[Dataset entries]
======

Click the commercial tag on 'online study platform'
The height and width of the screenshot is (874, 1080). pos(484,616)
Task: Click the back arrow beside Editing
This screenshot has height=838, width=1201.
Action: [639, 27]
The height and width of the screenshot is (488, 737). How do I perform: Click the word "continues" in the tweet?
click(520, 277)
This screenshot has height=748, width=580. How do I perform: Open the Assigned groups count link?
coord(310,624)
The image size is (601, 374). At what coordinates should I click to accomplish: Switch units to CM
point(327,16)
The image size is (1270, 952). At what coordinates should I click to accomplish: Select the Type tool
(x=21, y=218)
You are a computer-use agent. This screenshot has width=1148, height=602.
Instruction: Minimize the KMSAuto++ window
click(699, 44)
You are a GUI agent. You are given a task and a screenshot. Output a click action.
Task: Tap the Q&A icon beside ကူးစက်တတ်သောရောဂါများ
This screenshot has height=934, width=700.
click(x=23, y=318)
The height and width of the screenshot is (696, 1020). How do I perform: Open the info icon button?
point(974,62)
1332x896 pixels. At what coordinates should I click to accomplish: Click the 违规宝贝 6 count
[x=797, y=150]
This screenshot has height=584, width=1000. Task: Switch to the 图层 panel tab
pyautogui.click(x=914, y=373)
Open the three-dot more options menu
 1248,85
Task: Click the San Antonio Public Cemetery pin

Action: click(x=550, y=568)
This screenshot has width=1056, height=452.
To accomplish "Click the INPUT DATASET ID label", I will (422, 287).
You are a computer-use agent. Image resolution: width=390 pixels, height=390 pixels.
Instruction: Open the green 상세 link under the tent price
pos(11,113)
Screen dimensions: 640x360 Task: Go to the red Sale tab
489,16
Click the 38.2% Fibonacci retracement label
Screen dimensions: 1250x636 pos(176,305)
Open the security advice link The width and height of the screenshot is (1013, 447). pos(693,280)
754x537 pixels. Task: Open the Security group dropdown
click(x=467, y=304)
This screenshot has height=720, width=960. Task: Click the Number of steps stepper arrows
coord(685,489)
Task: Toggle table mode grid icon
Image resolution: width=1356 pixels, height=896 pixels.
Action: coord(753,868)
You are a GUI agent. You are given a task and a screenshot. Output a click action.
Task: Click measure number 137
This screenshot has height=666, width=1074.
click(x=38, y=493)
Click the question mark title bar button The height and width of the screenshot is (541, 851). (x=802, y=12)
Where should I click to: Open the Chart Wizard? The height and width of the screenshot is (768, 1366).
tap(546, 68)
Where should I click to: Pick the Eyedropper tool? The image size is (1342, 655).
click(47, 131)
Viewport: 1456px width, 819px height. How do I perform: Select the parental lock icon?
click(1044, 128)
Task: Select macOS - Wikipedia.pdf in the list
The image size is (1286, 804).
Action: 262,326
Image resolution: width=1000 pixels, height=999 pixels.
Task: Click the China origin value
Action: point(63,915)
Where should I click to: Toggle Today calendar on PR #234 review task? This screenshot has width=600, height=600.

======

- PROBLEM: Locate the word "Toggle" in the records and collect each line it appears in.

- SOLUTION TO THIS PROBLEM:
Task: Toggle table mode grid icon
Where should I click to: Toggle Today calendar on PR #234 review task? This screenshot has width=600, height=600.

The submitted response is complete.